Training Reproducibility Problem

Question about torch training reproducibility.
I set the random seed and cudnn as below:

random.seed(1)
torch.manual_seed(1)
torch.cuda.manual_seed(1)
np.random.seed(1)
torch.backends.cudnn.deterministic = True

It works well in torch v0.4.0, but when I upgraded it to v1.0.0, the training loss became irreproducible.
My environment as below:

  1. torch v0.4.0, Cuda 8.0, Cudnn 6.0.21, Ubuntu 16.04, GPU GTX1070.
  2. torch v1.0.0, Cuda 10.0, Cudnn 7.3.1.20, Ubuntu 18.04, GPU RTX2080TI

Can anyone help me?

3 Likes

Assuming you mean irreproducible, do you mean that you get different results if you run the same code on PyTorch 0.4 vs PyTorch 1.0 or if you run the code >= 2 times on PyTorch 1.0?

Sorry, I mean irreproducible.

Yes, both irreproducible, PyTorch 0.4 vs PyTorch 1.0 and >= 2 times on PyTorch 1.0.

PyTorch 0.4 vs PyTorch 1.0

this should be expected.

>= 2 times on PyTorch 1.0.

This is weird, since you set both random seeds and deterministic cuda behavior. I am currently using the same cards (RTX 2080TIs) and couldn’t find a difference when running code multiple times. Sorry, I have no way to explain this. But one possibility could be that you set the random seeds somewhere later in your script after you initialized the weights?

My code got an error while training, but it still running.

THCudaCheck FAIL file=/pytorch/aten/src/THC/THCGeneral.cpp line=405 error=11 : invalid argument

Is this related to the irreproducilibity?

I haven’t seen this before but it might be

hi, can you tell me your environments?
Python? pyTorch?Cuda?Cudnn?Ubuntu?

I have three different machines with all different cards (1080Ti’s, RTX2018’s, Titan V) and never encountered a problem when using conda. Before, I had a custom compiled versions of everything but I noticed that conda was just a) faster to upgrade b) faster to run (probably because of better compiled MKL stuff)

  • Ubuntu 18.04
  • Python 3.7
  • PyTorch 1.0.1 (but PyTorch 0.4 and 1.0 not too long ago worked similarly well)
  • Cuda 10 (and whatever cuDNN version comes with the PyTorch conda installer EDIT: cuDNN 7.4.0.1)

Note that there are known sources of randomness even for this case. The documentation has a section on it.

Best regards

Thomas

1 Like

I got reproducibility when replaced the nn.upsample by nn.PixelShuffle in my model.
I tried nearest and bilinear in nn.upsmple, all of them are training irreproducible.

And nn.ConvTranspose2d is reproducible.

I think upsample should be part of the known irreproducible list.

But it was reproducible in v 0.4.0.
What do you mean “known irreproducible list” ?

you mean here ?
from https://pytorch.org/docs/stable/notes/randomness.html
A number of operations have backwards that use atomicAdd , in particular torch.nn.functional.embedding_bag() , torch.nn.functional.ctc_loss() and many forms of pooling, padding, and sampling.
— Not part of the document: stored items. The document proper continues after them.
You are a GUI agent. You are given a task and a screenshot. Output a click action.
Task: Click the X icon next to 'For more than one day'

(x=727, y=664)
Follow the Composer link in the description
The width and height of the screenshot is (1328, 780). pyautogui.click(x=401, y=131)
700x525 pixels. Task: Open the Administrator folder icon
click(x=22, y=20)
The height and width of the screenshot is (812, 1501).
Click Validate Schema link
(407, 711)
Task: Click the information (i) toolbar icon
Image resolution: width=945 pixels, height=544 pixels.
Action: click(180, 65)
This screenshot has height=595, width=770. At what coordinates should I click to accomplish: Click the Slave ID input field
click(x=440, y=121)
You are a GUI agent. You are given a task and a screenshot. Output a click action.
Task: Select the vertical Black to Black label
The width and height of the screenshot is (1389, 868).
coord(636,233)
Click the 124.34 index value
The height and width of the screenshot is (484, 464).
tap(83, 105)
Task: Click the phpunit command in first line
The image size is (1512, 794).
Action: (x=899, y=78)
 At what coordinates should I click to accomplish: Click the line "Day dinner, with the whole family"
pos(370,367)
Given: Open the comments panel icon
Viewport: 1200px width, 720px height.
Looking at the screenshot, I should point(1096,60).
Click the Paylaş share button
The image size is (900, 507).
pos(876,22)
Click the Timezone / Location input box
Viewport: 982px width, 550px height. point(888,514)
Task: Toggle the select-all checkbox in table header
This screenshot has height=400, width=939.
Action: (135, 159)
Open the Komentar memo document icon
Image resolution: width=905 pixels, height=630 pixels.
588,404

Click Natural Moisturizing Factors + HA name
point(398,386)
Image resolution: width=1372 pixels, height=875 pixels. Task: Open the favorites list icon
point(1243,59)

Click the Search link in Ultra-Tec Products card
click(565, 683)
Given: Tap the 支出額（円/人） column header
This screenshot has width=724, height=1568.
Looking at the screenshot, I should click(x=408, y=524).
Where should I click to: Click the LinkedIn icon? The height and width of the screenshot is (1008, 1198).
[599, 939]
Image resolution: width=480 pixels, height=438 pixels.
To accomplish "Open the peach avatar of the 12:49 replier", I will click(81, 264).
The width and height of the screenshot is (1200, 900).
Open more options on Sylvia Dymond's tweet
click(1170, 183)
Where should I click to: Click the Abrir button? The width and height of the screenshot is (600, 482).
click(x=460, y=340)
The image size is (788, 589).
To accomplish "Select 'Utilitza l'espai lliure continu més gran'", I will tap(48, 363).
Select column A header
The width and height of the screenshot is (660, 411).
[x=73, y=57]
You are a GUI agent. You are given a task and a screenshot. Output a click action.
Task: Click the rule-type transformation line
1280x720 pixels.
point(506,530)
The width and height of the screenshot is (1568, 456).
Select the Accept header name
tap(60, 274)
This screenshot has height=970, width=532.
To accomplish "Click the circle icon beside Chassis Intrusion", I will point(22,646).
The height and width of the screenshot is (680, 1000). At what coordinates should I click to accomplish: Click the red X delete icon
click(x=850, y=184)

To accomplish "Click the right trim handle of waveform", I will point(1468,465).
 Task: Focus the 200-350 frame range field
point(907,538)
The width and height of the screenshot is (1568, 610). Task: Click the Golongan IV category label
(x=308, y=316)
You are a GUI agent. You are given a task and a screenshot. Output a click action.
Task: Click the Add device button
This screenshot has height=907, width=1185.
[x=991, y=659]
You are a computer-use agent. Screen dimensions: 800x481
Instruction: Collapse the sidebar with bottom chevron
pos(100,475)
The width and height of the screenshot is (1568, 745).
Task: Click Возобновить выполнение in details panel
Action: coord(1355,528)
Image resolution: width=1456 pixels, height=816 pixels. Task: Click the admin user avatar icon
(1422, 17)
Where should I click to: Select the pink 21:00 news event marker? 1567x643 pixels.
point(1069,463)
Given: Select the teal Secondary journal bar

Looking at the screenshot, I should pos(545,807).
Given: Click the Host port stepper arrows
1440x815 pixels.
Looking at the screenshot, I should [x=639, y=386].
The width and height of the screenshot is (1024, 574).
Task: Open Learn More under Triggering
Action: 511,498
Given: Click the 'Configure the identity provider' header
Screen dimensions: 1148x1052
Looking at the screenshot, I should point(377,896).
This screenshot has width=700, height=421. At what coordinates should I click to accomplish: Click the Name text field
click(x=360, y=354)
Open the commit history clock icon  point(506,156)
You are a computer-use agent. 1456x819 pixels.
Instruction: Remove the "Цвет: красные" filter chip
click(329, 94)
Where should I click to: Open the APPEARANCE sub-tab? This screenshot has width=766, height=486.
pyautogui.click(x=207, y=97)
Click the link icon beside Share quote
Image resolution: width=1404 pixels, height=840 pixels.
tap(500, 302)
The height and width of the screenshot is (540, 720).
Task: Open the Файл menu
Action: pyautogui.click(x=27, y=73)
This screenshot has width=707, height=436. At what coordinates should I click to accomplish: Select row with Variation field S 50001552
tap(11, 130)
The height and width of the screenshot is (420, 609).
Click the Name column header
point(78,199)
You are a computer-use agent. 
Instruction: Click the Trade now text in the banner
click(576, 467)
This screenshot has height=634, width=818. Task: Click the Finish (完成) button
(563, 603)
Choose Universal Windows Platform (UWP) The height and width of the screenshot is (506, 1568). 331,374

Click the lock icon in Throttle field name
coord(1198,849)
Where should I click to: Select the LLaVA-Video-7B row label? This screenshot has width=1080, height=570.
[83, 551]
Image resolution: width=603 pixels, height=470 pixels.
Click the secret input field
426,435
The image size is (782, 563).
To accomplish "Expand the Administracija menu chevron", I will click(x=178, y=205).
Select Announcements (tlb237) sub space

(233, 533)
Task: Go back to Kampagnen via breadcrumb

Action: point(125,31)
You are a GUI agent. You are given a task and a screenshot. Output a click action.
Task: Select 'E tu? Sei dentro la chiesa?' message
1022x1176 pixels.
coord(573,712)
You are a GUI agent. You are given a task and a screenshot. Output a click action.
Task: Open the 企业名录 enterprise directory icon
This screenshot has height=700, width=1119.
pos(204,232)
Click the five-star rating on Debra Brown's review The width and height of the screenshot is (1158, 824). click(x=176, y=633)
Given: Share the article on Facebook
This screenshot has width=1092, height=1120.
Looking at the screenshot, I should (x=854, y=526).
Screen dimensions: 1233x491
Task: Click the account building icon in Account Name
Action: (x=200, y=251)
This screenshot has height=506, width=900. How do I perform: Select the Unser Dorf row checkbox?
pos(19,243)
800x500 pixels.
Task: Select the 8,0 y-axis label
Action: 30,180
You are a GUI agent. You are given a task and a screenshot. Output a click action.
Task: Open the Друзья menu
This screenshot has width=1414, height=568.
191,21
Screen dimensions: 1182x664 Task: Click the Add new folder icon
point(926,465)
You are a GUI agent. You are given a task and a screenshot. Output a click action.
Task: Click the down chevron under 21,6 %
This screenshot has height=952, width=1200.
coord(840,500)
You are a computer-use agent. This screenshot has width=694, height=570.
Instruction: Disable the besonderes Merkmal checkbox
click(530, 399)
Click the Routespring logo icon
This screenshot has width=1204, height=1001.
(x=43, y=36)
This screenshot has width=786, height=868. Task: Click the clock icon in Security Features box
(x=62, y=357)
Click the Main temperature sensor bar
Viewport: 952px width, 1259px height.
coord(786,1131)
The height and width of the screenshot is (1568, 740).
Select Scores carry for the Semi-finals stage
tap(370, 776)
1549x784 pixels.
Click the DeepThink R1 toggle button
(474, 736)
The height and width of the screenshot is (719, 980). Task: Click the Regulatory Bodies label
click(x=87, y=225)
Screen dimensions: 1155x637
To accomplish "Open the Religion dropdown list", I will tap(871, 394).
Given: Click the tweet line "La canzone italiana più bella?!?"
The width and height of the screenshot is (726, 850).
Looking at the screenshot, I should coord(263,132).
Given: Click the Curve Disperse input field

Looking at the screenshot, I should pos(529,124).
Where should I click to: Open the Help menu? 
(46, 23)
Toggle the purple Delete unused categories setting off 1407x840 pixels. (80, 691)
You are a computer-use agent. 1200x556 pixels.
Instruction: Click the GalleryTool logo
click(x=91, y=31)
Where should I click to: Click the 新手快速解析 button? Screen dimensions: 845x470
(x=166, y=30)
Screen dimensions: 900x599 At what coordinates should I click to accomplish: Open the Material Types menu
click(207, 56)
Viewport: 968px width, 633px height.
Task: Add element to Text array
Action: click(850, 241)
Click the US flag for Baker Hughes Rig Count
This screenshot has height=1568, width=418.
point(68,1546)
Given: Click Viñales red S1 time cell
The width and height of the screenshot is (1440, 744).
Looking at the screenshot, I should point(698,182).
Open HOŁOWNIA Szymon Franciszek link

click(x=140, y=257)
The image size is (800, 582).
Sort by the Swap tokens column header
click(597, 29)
There currently is no simple way of avoiding non-determinism in these functions.

Ha, yeah, I thought I should have added it already.
There also is an open issue for enhancing reproducibility. Everyone is in favour of it,but so far none who wants to do it.

Best regards

Thomas

Which version of Cuda has this problem? From 10.0?
pyTorch v 0.4.0 and Cuda 8.0 seems working well.

As far as I know, it’s not dependent on the CUDA/CuDNN version, but on how the backwards has been implemented. I don’t really know how that changed without digging through the sources.

Best regards

Thomas

Note that there are known sources of randomness even for this case. The documentation has a section on it.

Best regards

Thomas

On that page, it says:

Completely reproducible results are not guaranteed across PyTorch releases, individual commits or different platforms. Furthermore, results need not be reproducible between CPU and GPU executions, even when using identical seeds.

This should be expected though, because cuDNN and PyTorch’s CPU variants use different algorithms for certain operations (e.g., a prominent example would be convolutional operations for which dozens of approximations exist). Also, difference between versions should be expected – could be also attributed to bug fixes etc.

In practice, I find that if I run the same code multiple times with the same cuDNN and PyTorch version (even on different machines; assuming manual seeds for weight init and shuffling are set and cuDNN is set to deterministic), I always get consistent results.

hi, I got another irreproducibility problem.
I downgraded the RTX2080TI platform from torch v1.0.0 to torch v0.4.0, and now it is reproducible when running the code >= 2 times.
But I found that the batchnorm and nn.linear cause irreproducibility between my two platform below.
If I remove the batchnorm and replace the nn.linear by nn.conv2d, it is reproducible.

  1. torch v0.4.0, Cuda 8.0, Cudnn 6.0.21, Ubuntu 16.04, GPU GTX1070.
  2. torch v0.4.0, Cuda 9.0, Cudnn 7.4.2.24, Ubuntu 18.04, GPU RTX2080TI

Actually, both CPU-version and GPU-version are irreproducible.

I only know about PyTorch >=1, but if you have a tensor and get different results when sending it through linear several times, I would be most interested.
Linear and and batch norm are generally believed to be reproducible. (But be certain that you’re not applying updated batch norm statistics.)

Best regards

Thomas